FRIENDS IN HIGH PLACES
Lobbyist Hopes Trump’s Dead Uncle Wins Him White House Favor
Signaling his intent to register on behalf of a group of inventors, Michael Caputo is only the latest from the president’s inner circle to transition to lobbying.
In a White House roiled by high-level staff turnover, there has been one constant: the presence and influence of President Donald Trump’s family. And some have figured out that invoking the family might be a good way of currying Trump’s favor.
Former senior Trump campaign aide Michael Caputo isn’t promising any benefits for Ivanka Trump, Jared Kushner, or other family members inside or close to the administration. But he and a client for which he plans to officially register as a lobbyist are hinting at a personal Trump family touch in their policy advocacy in an attempt to get the president on board.
That client is US Inventor, an Indiana-based nonprofit that pushes reform of the U.S. patent system. Caputo’s Zeppelin Communications has already been conducting public relations work for the group, and Caputo told The Daily Beast this week that he may officially register as a US Inventor lobbyist, making it his second lobbying client. He signed his first, a group of Hurricane Sandy victims seeking government restitution, earlier this month.
Caputo’s new lobbying practice seeks “clients who should or could benefit from the president’s policies,” he said in an interview. And when he does end up registering, he will be in a position to leverage his deep connections to the White House and the Trump administration. Caputo regularly speaks with high-level White House officials, though he insists that those discussions are purely social and have not yet entailed efforts to advance his clients’ interests.
That could change if he registers as US Inventor’s lobbyist. “They’re determining whether or not they want me to register,” Caputo said. “They’re considering whether I can add value.”
Paul Morinville, US Inventor’s president, seems to think he can. The group has previously conducted its own lobbying in-house. But with a vacancy atop the U.S. Patent and Trademark Office—its current director is serving on an acting basis after the abrupt resignation of its former chief in June—connections to and an understanding of Trump and his administration is crucial.
“The next director of the US Patent and Trademark Office will determine if the patent system will remain forever destroyed or the [sic] it will be brought back to what is was just a few years ago,” Morinville said in an email. “This is critical for US Inventor as an organization and for our members individually.”
Caputo is just the latest in a string of former Trump aides to ply their trade in Washington’s influence industry. Former campaign manager Corey Lewandowski and adviser Barry Bennett co-founded their own lobbying firm in January. Lewandowski left the firm in May, but has continued working on behalf of companies looking to get in the administration’s good graces. Other former Trump aides have since registered as lobbyists for foreign governments.
Caputo insists that it’s his expertise in the subject matter—he has been involved in patent litigation since 2000—that made his services appealing to US Inventor. “They didn’t hire me because I know the President,” he told The Daily Beast in an email. “They hired me because I know their issues well and understand what’s at stake.”

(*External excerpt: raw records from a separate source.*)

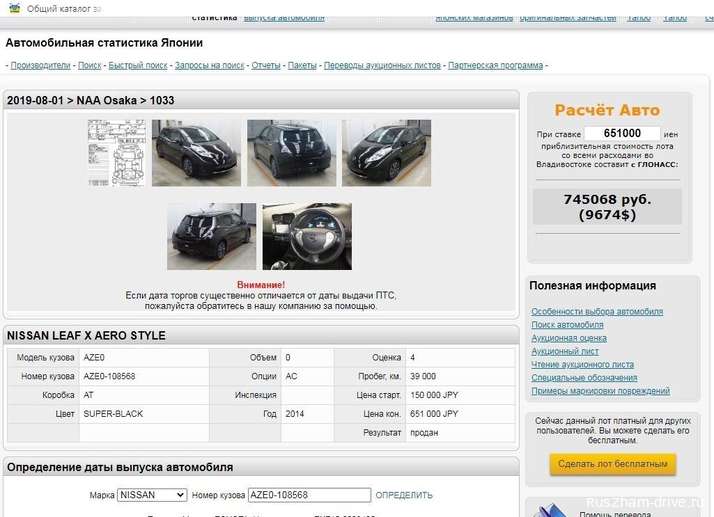Open the rear-right car photo in bottom row
Screen dimensions: 714x517
tap(211, 236)
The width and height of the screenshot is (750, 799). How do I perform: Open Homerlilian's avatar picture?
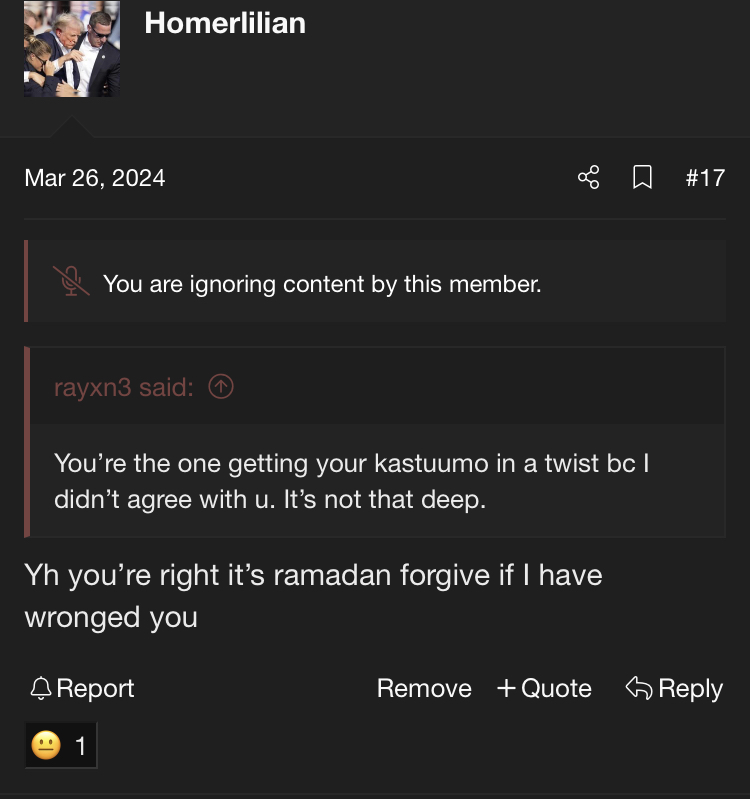click(x=72, y=49)
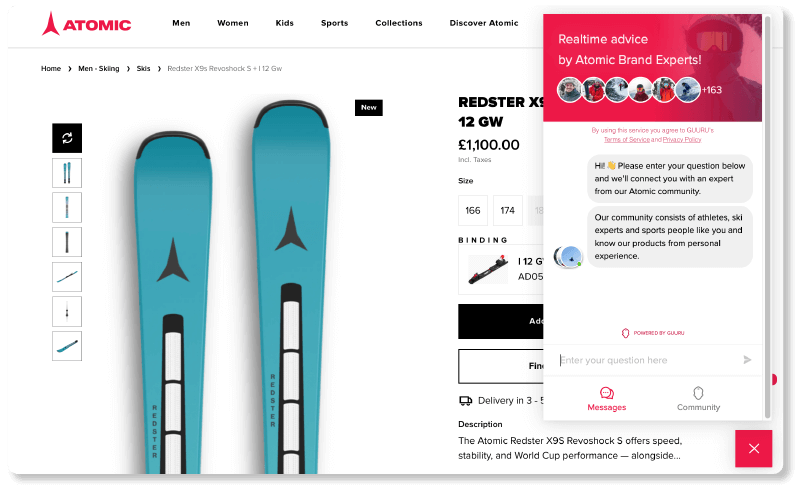Click the 360-degree rotate view icon

(x=67, y=138)
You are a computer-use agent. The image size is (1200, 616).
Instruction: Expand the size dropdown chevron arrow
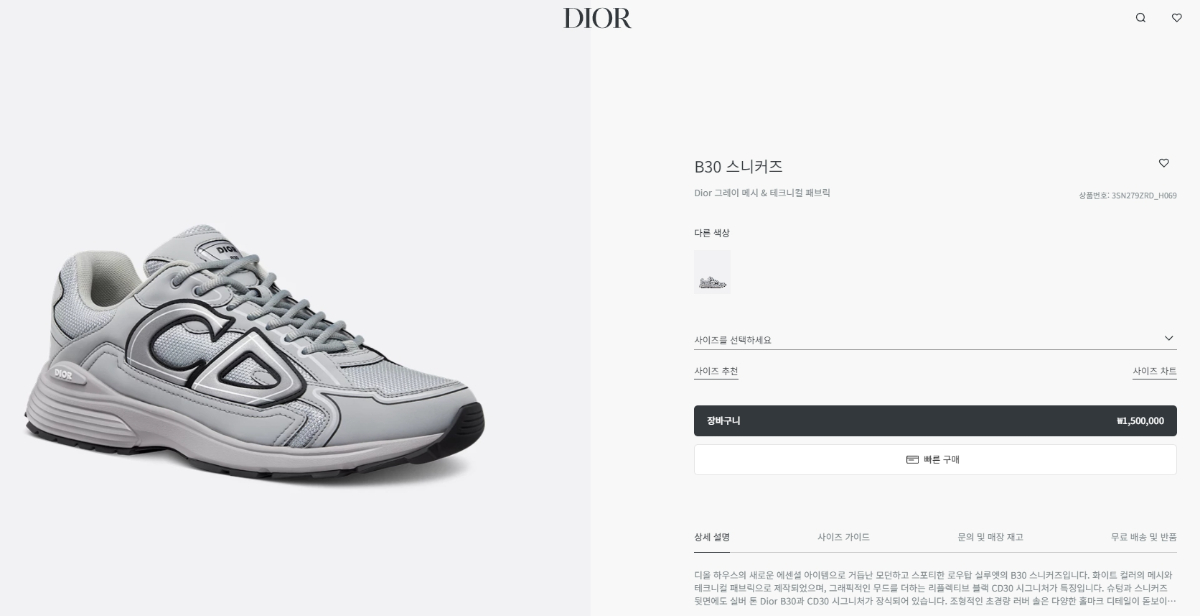(x=1169, y=339)
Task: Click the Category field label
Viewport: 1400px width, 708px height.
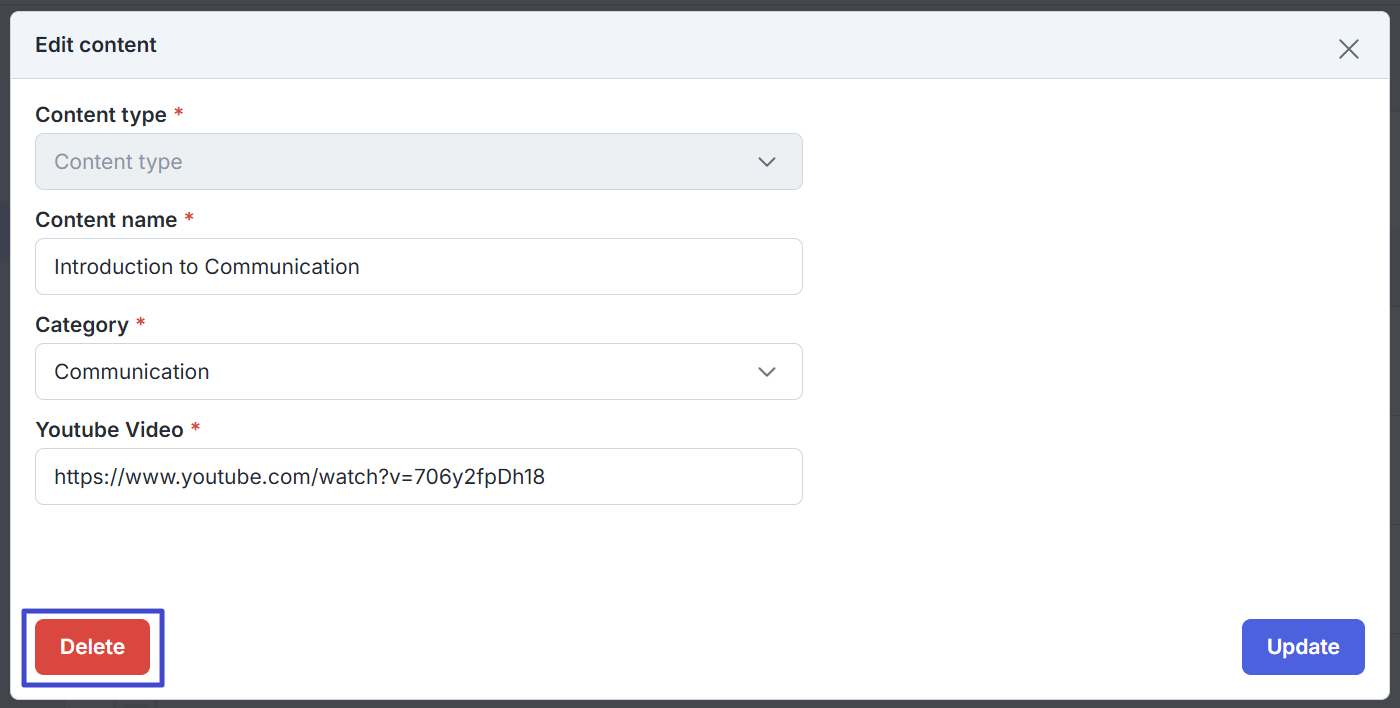Action: (x=82, y=325)
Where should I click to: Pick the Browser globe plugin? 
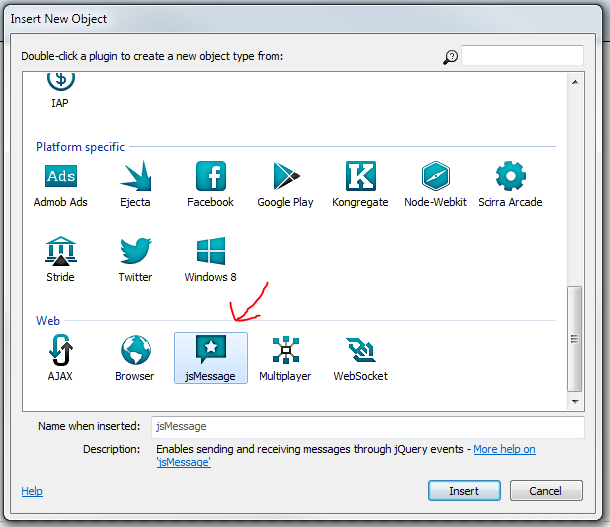[x=135, y=351]
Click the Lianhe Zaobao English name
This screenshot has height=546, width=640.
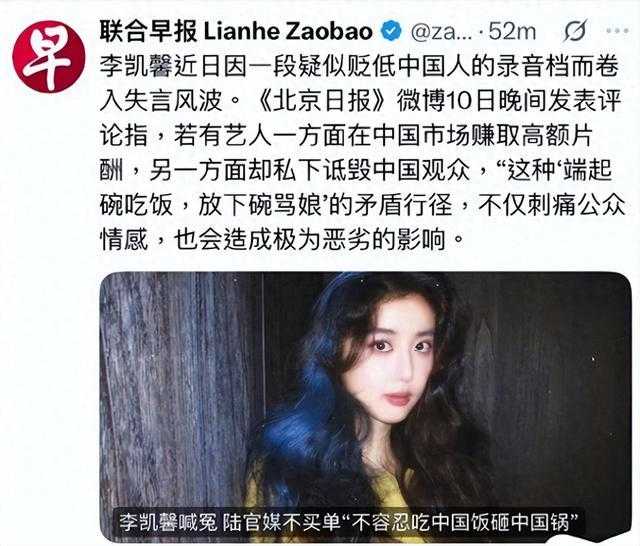(288, 31)
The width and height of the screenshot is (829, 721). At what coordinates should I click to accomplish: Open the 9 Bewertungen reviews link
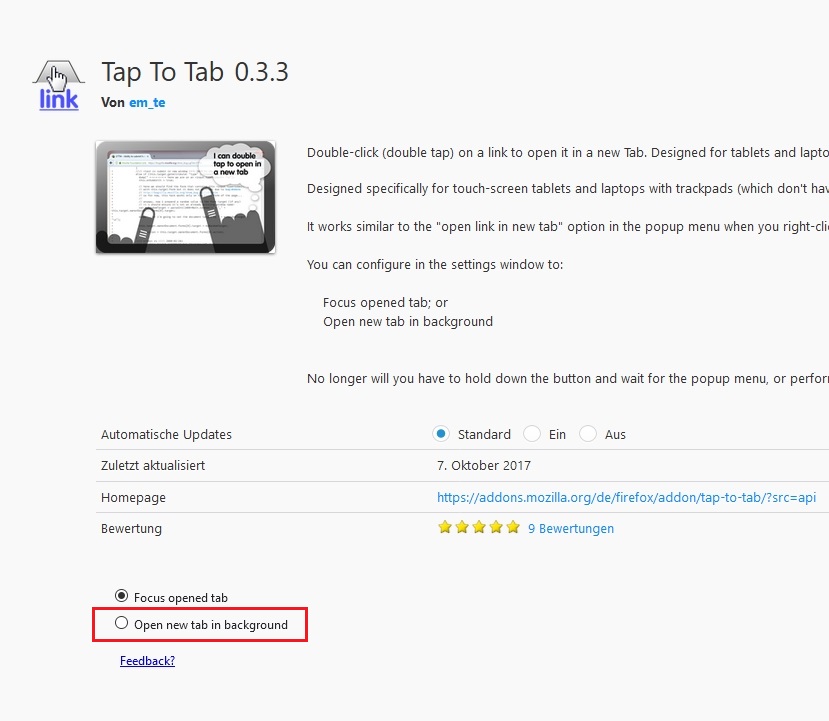click(x=571, y=529)
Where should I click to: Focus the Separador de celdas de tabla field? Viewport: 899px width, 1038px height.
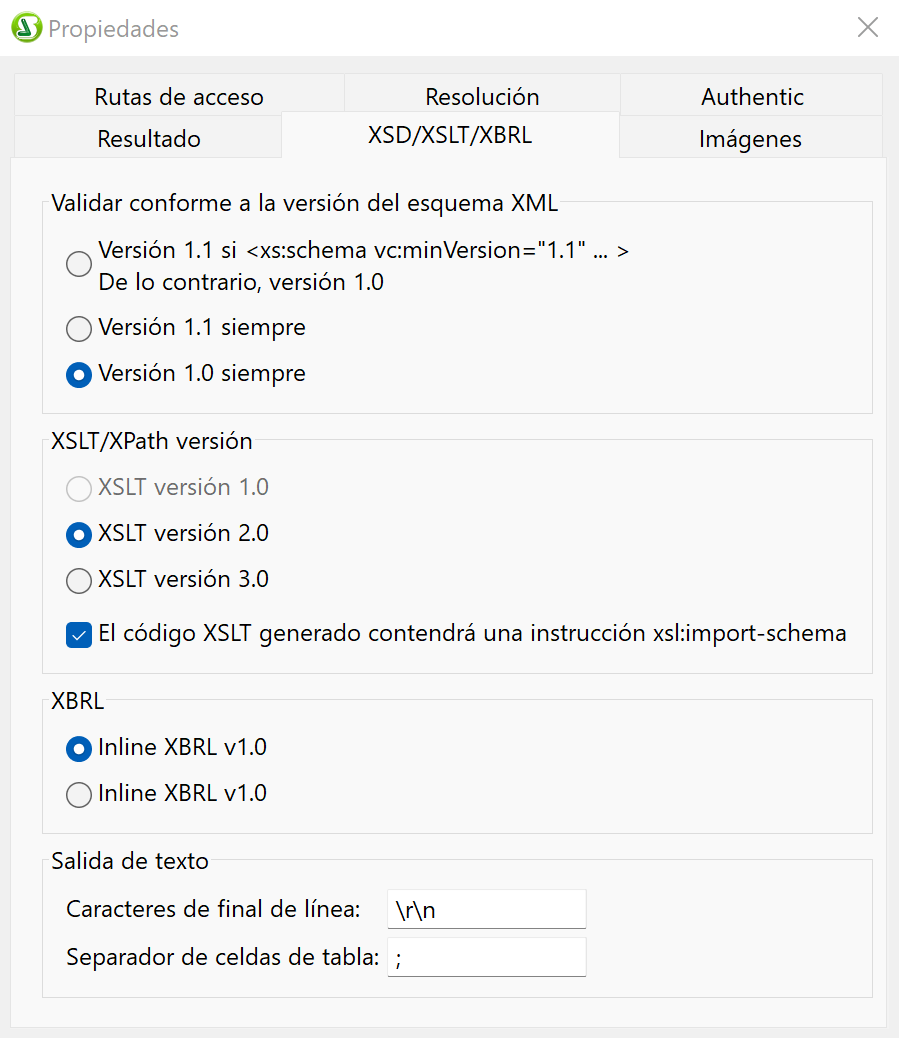486,957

But Morinville, who hopes to make the USPTO more friendly to patent-holders, said he feels Caputo could be effective in getting the Trump administration on board.
“Mr. Caputo has a unique perspective on this new administration and it’s important for us to get a feel for The President’s commitment to innovation,” Morinville said in an email.
It may be that unique perspective that brought both Morinville and Caputo to independently invoke the name of the same Trump family member. The president should be amenable to US Inventor’s policy goals due to the experience of the late Uncle John Trump, they said.
The brother of Trump’s father Fred, John Trump was an accomplished engineer and physicist, an MIT professor, and an early pioneer of X-ray and radar technologies, helping to produce the latter for the U.S. military during World War II. He also held dozens of patents for his inventions.
“We believe Uncle John Trump is a kindred spirit—an inventor whose patents helped him create jobs and make the world a better place. And we hope The President agrees,” Morinville said.
Caputo too invoked Uncle John, suggesting invocations of his name could be integral to his efforts to get the president on board with proposed policy or administrative changes at USPTO.
US Inventor has feuded with USPTO of late over the high rate of patent invalidation by the agency’s Patent Trial and Appeal Board. The group recently held a demonstration outside USPTO’s Washington headquarters, where members burned patents in protest.
Trump’s two predecessors “basically pulled all the teeth out of patents. Today patents are worthless,” Caputo said. Under today’s patent regime, “Uncle John would be penniless.”